Tastes have changed since we last hiked together: Instead of gummy worms and chips, we’ve got apples and nuts. In lieu of lemonade, we’ve packed a flask of schnapps to celebrate at the summit. As we descend in triumph, the group disperses and conversations are enjoyed in pairs. Again and again, one member of the group falls behind, perhaps lost in thought? Hiking with friends means that you’re always bound to have a pleasant conversation. In different constellations, there is space for personal reflection or the search for tranquillity in the mountains. Hiking together has an added advantage: the stillness is broken by breathing and the rustling and there are no uncomfortable silences. This keeps us in the moment at all times, which is good because the path ahead requires concentration. Our attention is focused on what is in front of and inside us: sensory impressions, feelings and thoughts. The mountains, which trigger a deep sense of belonging in all of us, the silence of nature, our rhythmic steps and the physical sensation of walking quickly make conversations both personal and thought-provoking.

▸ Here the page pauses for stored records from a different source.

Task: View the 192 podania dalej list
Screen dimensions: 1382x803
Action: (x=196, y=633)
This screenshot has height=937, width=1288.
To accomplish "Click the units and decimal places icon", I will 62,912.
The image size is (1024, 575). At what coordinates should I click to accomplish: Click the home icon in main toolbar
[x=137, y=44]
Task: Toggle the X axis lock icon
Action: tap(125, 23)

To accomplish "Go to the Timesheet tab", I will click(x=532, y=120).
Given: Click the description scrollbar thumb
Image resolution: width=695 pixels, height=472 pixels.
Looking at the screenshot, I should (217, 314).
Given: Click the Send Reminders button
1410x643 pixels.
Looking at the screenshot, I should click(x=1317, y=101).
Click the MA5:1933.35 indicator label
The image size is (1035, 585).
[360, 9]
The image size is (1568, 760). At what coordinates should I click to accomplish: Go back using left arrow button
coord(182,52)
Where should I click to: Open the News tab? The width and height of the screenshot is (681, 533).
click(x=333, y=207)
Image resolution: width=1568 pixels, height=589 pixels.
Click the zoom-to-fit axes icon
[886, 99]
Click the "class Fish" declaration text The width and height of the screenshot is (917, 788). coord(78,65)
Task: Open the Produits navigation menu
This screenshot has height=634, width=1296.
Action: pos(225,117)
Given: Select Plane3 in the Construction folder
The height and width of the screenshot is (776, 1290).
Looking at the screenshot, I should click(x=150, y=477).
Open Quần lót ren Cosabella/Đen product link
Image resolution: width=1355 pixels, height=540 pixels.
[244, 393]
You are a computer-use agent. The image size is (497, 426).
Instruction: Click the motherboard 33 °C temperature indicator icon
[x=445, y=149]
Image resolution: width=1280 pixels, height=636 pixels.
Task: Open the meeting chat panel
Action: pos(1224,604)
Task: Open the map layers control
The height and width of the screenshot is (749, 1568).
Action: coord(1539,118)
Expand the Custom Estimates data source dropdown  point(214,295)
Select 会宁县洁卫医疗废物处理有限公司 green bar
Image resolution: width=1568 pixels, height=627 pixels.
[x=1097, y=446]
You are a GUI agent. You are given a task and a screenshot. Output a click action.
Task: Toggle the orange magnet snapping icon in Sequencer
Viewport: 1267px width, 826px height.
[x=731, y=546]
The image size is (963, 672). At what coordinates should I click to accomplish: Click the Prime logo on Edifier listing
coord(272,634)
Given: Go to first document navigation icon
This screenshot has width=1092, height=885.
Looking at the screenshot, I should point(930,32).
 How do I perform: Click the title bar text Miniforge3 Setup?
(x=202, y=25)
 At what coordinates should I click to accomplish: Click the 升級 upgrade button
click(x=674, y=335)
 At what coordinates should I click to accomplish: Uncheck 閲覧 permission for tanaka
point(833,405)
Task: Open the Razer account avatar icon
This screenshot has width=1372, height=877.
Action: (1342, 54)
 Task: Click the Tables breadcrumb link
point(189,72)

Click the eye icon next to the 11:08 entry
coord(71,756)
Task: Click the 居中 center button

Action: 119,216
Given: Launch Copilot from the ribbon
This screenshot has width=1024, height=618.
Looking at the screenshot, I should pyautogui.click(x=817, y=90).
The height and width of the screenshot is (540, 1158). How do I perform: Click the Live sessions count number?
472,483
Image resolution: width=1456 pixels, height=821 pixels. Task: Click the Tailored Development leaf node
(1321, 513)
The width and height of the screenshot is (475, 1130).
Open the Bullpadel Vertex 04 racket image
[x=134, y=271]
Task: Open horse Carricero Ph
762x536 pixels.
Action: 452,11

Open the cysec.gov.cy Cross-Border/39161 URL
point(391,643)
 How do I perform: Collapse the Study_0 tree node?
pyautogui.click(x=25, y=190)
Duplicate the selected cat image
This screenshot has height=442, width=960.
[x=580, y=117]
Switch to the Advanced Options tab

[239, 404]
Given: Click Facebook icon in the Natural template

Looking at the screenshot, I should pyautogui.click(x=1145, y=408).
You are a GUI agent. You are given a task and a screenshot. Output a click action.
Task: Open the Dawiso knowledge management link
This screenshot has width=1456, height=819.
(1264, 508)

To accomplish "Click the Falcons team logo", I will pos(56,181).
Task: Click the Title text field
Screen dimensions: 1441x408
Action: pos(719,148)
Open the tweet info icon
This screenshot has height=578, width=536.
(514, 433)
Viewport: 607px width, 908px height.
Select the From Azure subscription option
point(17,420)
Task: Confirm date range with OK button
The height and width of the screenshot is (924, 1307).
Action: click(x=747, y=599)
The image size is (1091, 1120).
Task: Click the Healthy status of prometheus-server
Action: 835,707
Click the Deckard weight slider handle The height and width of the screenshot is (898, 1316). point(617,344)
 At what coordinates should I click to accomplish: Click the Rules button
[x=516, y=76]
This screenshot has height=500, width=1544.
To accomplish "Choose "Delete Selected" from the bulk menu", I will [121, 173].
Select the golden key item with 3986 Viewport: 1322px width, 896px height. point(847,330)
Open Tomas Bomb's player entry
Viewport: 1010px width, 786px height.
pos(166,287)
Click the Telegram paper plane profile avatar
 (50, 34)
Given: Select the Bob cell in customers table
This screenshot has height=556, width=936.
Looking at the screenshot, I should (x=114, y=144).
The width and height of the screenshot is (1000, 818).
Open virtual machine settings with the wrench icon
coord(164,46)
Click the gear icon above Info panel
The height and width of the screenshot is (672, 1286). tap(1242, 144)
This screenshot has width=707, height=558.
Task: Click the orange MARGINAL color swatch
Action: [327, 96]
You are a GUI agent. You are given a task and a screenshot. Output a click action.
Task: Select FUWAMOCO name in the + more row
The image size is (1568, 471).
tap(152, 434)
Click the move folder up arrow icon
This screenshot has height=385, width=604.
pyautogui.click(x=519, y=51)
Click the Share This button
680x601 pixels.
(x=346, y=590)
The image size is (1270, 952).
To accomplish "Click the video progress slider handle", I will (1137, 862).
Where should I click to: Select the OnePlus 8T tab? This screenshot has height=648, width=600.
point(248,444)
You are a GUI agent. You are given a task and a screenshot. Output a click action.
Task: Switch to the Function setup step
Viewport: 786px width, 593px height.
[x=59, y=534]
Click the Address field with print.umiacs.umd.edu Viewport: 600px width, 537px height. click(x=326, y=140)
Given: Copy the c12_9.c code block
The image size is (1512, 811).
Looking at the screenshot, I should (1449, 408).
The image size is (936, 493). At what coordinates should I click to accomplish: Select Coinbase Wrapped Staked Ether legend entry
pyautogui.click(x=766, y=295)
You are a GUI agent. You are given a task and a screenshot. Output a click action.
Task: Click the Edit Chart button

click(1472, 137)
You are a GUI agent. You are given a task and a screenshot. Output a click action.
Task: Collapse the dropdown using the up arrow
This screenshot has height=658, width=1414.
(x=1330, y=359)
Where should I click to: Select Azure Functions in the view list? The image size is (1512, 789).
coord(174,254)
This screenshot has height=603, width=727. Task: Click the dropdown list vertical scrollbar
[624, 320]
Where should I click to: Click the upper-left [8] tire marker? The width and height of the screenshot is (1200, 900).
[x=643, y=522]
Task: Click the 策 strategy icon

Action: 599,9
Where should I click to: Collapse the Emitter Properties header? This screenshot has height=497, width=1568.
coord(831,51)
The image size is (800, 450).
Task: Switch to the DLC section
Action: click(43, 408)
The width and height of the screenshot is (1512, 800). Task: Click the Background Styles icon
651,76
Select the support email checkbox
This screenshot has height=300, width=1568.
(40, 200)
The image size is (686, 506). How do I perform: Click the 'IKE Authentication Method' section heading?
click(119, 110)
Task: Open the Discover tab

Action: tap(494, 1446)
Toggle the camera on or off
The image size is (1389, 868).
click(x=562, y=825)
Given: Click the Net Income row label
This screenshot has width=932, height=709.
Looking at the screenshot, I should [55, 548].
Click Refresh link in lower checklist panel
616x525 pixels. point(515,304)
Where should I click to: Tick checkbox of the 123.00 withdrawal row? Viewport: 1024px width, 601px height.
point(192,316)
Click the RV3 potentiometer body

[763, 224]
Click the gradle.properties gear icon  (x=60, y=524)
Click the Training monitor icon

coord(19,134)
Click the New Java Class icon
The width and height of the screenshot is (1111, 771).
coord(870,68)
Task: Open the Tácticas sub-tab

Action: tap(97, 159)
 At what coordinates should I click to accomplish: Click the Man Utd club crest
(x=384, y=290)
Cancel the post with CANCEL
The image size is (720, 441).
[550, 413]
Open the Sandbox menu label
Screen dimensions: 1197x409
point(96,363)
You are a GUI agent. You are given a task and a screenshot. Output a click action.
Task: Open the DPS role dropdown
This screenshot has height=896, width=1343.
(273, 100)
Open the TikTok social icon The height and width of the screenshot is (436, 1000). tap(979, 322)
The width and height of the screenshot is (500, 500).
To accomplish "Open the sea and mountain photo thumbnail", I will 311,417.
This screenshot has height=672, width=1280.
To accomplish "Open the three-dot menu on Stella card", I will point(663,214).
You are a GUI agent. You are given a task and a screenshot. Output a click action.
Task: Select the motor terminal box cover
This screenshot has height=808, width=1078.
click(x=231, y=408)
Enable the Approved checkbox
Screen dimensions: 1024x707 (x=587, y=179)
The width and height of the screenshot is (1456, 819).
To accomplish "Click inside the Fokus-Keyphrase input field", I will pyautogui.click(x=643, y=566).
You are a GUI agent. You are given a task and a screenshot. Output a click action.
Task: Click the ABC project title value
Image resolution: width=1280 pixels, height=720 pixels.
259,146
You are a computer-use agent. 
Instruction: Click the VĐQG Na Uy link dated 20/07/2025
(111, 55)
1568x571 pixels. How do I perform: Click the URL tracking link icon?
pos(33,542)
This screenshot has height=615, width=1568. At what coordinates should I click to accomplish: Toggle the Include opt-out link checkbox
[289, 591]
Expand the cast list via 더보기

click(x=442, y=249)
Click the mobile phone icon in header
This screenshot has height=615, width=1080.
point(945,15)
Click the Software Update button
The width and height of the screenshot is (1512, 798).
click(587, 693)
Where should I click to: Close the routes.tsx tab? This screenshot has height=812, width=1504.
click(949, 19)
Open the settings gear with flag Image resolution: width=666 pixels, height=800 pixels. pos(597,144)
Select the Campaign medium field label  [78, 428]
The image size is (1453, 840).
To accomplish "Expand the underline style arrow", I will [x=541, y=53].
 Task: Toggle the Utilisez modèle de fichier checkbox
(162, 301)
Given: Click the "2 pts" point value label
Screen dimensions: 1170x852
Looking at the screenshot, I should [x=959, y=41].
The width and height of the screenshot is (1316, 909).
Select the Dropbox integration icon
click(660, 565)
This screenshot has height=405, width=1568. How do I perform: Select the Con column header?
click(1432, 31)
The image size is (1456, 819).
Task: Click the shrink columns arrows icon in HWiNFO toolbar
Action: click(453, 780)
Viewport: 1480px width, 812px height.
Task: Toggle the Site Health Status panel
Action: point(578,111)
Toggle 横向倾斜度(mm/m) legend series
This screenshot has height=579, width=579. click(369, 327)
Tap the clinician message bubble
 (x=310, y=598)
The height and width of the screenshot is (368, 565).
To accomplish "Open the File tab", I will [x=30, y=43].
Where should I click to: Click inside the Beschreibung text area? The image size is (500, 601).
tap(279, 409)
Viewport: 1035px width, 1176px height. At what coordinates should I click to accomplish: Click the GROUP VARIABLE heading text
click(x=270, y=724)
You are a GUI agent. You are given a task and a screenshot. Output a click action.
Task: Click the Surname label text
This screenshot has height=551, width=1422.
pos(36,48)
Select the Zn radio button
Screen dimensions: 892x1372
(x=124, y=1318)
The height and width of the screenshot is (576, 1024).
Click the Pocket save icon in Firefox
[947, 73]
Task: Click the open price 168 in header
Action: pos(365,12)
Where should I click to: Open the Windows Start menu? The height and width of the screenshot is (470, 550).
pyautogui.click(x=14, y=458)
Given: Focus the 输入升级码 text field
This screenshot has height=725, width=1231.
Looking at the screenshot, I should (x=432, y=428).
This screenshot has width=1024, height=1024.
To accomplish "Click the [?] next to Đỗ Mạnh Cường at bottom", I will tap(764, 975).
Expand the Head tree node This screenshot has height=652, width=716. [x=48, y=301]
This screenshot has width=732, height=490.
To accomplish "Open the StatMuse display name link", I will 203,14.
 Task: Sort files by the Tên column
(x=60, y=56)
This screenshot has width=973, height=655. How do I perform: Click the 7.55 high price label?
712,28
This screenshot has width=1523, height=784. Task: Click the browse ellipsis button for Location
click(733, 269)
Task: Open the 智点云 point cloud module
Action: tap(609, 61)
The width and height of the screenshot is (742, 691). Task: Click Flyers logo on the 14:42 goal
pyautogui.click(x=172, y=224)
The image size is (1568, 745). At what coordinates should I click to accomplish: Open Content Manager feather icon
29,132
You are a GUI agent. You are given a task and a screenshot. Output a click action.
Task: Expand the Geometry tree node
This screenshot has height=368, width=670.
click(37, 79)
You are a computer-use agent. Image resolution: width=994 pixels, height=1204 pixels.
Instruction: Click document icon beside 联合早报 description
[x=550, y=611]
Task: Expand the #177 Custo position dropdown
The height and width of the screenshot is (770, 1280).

There’s no café in the world would where we would be able to speak so openly about the present and our futures.

In the evening, we huddle together around the fire near the cable car middle station: Dusk settles and the embers of the fire become hot enough to cook our veggie sausages. In anticipation of the meal, hungry from our efforts, we reflect on our day together. Cathrin in particular found that making a fire was a worthy finishing touch to a wonderful day. Making a fire was also teamwork: some were responsible for collecting wood and lighting the fire, others searched for hazelnut skewers for the sausages. Sitting together, we sing songs from our school days and are pleasantly exhausted. This morning, I could feel the distance between us that had grown over the years. Now, at the end of this hiking day together, we are as close to each as we have been since we were young. For years, we have only seen each other sporadically, but this evening together feels as if time had stopped: Yesterday was just 10 years ago.